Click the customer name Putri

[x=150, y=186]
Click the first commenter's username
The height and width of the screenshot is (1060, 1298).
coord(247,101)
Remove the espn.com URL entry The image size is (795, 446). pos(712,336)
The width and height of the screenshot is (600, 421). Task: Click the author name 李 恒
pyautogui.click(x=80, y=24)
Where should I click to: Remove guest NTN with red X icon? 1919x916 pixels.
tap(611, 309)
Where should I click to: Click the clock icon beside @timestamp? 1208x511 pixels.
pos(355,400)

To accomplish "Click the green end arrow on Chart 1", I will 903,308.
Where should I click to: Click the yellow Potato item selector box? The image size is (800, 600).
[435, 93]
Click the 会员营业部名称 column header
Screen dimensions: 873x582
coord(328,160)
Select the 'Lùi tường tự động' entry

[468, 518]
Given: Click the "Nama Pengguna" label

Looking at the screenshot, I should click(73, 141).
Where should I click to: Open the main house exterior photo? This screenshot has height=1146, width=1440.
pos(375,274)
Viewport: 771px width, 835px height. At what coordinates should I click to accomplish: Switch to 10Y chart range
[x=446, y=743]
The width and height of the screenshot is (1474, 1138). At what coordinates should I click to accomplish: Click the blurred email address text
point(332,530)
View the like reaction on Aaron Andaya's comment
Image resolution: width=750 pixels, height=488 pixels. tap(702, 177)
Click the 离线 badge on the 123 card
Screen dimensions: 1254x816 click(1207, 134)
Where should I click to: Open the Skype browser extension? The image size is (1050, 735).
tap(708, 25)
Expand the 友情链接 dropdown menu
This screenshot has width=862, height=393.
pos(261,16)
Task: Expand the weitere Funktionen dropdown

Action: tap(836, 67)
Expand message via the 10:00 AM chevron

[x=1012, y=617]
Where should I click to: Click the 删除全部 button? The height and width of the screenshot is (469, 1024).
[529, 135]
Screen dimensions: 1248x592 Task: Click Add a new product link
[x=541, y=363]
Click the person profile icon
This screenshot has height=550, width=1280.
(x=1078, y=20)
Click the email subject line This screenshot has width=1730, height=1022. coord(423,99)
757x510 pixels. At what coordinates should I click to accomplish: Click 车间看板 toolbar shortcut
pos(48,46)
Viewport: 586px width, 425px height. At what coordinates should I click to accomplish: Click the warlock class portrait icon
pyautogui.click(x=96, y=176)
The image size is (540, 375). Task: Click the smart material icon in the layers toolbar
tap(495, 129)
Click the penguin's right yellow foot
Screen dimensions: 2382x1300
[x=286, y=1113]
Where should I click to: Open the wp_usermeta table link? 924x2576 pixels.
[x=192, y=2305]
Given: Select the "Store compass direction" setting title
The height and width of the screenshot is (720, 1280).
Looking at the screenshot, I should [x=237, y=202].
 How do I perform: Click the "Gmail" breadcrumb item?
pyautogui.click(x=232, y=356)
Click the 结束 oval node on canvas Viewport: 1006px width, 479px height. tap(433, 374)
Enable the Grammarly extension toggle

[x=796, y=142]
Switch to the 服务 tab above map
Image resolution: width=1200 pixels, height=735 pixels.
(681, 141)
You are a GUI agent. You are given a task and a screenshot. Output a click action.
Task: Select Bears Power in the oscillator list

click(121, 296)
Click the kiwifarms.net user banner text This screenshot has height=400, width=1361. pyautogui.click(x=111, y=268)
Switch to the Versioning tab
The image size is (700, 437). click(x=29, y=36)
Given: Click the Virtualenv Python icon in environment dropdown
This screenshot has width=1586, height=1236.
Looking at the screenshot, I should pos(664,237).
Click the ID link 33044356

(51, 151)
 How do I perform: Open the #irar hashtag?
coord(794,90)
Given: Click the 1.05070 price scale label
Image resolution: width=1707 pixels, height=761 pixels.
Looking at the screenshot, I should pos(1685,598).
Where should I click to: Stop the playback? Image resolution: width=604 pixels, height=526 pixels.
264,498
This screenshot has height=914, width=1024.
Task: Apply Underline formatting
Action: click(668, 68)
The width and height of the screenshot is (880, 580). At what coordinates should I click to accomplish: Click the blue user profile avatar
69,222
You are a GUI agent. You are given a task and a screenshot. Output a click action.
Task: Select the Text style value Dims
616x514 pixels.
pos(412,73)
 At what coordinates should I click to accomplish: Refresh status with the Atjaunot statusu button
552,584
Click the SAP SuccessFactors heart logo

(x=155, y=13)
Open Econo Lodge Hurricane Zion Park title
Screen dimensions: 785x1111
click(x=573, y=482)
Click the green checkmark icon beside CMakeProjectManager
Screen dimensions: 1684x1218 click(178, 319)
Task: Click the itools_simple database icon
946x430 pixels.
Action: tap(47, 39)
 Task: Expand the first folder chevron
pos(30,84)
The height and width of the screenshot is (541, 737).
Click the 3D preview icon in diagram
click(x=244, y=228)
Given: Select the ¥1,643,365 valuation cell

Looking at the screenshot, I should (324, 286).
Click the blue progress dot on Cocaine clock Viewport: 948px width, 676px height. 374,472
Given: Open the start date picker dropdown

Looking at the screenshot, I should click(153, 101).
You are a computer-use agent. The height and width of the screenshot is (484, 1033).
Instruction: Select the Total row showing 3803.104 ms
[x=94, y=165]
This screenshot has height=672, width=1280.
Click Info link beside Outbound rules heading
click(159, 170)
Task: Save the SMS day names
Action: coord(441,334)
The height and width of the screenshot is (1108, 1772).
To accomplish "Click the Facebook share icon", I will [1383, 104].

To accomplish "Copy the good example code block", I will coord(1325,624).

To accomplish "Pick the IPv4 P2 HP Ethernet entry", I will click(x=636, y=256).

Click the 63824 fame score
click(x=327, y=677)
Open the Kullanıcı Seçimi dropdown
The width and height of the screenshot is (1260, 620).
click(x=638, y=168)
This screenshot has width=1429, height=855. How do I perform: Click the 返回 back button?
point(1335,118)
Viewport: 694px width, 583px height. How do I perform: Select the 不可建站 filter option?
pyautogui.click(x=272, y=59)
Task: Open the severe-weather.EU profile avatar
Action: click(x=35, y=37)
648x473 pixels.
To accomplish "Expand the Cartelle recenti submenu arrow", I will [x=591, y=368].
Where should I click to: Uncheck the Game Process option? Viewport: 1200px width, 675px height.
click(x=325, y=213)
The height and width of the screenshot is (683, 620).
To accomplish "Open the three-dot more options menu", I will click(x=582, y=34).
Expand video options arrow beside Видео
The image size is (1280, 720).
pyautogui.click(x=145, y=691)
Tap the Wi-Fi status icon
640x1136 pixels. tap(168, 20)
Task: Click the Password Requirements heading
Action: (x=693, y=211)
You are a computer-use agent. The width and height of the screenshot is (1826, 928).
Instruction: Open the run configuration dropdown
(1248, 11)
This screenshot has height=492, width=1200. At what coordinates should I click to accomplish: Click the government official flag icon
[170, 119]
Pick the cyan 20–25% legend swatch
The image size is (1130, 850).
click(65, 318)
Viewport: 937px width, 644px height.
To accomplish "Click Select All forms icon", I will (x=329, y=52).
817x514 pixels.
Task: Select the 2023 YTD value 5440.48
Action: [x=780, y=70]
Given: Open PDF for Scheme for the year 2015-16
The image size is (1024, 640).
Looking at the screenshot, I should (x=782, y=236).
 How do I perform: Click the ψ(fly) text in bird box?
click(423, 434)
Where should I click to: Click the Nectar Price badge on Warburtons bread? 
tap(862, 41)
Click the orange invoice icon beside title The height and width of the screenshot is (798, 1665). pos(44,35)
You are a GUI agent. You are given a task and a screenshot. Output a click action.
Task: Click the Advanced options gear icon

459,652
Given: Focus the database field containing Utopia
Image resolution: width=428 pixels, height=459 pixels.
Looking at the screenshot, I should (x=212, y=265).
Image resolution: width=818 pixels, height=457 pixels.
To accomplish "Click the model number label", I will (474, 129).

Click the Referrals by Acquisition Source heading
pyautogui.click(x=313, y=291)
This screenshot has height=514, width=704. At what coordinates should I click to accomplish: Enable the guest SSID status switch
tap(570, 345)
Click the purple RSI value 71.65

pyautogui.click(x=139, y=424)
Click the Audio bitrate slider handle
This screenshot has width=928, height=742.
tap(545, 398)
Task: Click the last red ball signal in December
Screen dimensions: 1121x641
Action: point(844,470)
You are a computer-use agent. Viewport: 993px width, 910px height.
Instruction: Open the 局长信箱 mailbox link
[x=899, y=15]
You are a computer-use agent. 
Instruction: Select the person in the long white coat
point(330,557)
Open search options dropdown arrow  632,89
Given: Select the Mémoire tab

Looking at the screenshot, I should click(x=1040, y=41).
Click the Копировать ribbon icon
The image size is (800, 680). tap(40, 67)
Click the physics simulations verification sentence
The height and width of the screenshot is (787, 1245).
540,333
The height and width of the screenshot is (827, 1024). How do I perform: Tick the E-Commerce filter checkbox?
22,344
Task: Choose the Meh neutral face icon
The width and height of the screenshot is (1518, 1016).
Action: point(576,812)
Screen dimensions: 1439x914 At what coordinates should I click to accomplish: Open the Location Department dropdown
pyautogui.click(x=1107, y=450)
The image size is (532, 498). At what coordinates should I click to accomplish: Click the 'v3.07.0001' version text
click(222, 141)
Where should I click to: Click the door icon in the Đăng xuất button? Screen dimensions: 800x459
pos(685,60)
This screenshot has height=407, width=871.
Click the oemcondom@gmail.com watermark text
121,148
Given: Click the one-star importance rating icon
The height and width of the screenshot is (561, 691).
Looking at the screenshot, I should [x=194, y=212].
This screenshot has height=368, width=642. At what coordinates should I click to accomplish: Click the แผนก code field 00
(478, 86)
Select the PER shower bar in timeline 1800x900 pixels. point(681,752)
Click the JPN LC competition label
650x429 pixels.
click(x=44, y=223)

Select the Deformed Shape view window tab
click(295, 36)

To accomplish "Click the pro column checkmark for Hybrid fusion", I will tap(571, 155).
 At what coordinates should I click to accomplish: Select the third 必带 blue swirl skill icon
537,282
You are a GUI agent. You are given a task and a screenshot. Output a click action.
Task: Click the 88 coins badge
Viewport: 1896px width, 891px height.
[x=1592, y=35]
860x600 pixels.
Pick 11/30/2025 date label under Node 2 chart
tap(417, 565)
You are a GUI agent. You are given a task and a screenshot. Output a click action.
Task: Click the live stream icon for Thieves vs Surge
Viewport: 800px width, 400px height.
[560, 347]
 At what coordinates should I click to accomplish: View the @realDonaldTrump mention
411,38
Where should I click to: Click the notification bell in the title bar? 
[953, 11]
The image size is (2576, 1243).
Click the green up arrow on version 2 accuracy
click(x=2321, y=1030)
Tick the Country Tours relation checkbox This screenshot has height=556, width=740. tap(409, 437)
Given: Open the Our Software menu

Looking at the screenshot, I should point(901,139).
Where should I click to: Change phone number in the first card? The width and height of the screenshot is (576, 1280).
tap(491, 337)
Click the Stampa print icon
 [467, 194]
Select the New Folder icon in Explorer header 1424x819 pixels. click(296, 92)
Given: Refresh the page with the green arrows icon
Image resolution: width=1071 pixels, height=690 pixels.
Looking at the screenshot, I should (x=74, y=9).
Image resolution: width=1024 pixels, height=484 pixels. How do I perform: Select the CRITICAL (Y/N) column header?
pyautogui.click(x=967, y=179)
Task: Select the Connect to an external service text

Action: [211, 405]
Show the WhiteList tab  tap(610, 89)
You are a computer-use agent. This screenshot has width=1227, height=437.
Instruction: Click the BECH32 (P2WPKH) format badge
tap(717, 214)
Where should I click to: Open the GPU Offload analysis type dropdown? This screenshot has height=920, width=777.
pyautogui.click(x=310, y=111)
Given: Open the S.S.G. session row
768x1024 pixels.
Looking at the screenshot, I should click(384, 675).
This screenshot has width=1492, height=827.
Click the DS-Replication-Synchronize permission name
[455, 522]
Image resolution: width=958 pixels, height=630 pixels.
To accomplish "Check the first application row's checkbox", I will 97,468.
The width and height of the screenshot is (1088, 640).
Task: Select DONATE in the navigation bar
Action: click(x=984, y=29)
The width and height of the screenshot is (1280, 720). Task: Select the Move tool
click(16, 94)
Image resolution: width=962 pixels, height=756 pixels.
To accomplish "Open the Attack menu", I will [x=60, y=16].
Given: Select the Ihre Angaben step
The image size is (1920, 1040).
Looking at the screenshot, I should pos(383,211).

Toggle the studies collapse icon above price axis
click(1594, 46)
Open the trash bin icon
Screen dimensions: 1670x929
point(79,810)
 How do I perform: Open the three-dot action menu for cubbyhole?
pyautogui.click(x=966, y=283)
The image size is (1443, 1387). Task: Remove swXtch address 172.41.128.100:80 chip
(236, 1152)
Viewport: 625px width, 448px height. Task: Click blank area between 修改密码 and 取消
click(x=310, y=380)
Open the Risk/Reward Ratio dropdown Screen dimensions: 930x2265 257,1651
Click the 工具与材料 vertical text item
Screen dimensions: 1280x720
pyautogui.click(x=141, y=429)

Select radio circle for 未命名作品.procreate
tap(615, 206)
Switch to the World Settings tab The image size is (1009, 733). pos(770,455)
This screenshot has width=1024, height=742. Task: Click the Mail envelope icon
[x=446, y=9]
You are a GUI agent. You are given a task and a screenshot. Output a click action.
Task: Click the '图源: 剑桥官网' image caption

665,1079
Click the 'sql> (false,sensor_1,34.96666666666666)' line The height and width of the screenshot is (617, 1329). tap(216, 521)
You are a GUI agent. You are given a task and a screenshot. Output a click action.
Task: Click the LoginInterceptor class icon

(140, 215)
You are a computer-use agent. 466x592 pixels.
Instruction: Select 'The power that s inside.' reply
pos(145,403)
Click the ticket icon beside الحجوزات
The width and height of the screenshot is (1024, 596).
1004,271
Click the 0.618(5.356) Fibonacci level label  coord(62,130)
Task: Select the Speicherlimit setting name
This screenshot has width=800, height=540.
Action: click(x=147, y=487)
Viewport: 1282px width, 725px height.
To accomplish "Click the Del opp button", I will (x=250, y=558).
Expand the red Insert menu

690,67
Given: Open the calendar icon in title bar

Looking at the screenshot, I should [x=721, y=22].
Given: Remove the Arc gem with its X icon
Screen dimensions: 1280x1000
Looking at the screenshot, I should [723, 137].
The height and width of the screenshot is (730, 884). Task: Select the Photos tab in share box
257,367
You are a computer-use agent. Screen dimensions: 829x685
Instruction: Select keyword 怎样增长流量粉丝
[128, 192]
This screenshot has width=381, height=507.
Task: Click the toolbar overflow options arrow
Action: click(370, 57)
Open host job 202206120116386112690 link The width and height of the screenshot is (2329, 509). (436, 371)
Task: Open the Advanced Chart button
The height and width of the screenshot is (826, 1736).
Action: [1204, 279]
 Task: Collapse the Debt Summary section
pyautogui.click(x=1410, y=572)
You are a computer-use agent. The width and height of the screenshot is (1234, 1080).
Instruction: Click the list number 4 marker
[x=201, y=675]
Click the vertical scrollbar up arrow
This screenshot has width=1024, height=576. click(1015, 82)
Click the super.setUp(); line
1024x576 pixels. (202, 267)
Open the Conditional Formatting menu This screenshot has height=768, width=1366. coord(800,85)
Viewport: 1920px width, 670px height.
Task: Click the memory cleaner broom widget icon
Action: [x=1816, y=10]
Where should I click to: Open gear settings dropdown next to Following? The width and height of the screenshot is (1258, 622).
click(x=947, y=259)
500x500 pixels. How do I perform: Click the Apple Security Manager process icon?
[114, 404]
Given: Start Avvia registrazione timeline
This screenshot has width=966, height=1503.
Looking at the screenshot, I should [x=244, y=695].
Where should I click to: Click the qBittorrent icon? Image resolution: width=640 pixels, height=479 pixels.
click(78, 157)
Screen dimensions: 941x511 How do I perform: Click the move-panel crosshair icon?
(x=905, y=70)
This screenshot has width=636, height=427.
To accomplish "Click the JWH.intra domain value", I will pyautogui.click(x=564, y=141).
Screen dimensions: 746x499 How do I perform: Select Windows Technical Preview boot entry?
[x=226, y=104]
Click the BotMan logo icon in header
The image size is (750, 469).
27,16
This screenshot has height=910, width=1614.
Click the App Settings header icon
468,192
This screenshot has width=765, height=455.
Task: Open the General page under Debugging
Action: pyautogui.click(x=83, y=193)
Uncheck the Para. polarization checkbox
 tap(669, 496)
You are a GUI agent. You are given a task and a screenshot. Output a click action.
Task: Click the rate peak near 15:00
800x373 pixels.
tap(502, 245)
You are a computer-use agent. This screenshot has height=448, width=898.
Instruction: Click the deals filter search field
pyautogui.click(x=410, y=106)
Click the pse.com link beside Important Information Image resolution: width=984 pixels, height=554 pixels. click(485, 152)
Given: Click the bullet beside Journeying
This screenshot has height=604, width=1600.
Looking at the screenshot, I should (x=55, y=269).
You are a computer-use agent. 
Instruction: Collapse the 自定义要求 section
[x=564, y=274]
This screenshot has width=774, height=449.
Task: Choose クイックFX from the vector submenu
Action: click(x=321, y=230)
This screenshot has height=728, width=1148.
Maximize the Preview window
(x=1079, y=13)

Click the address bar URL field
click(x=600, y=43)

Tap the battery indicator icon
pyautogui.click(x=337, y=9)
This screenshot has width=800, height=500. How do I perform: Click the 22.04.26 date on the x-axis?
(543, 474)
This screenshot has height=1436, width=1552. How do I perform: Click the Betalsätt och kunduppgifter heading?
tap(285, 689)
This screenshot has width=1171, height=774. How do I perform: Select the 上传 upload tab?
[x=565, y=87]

#####

** What to do **
Write out the records exactly, starting at the first line and stopping after the line that contains "Expand the 友情链接 dropdown menu".

** Result of this exercise **
Click the customer name Putri

[x=150, y=186]
Click the first commenter's username
The height and width of the screenshot is (1060, 1298).
coord(247,101)
Remove the espn.com URL entry The image size is (795, 446). pos(712,336)
The width and height of the screenshot is (600, 421). Task: Click the author name 李 恒
pyautogui.click(x=80, y=24)
Where should I click to: Remove guest NTN with red X icon? 1919x916 pixels.
tap(611, 309)
Where should I click to: Click the clock icon beside @timestamp? 1208x511 pixels.
pos(355,400)

To accomplish "Click the green end arrow on Chart 1", I will 903,308.
Where should I click to: Click the yellow Potato item selector box? The image size is (800, 600).
[435, 93]
Click the 会员营业部名称 column header
Screen dimensions: 873x582
coord(328,160)
Select the 'Lùi tường tự động' entry

[468, 518]
Given: Click the "Nama Pengguna" label

Looking at the screenshot, I should click(73, 141).
Where should I click to: Open the main house exterior photo? This screenshot has height=1146, width=1440.
pos(375,274)
Viewport: 771px width, 835px height. At what coordinates should I click to accomplish: Switch to 10Y chart range
[x=446, y=743]
The width and height of the screenshot is (1474, 1138). At what coordinates should I click to accomplish: Click the blurred email address text
point(332,530)
View the like reaction on Aaron Andaya's comment
Image resolution: width=750 pixels, height=488 pixels. tap(702, 177)
Click the 离线 badge on the 123 card
Screen dimensions: 1254x816 click(1207, 134)
Where should I click to: Open the Skype browser extension? The image size is (1050, 735).
tap(708, 25)
Expand the 友情链接 dropdown menu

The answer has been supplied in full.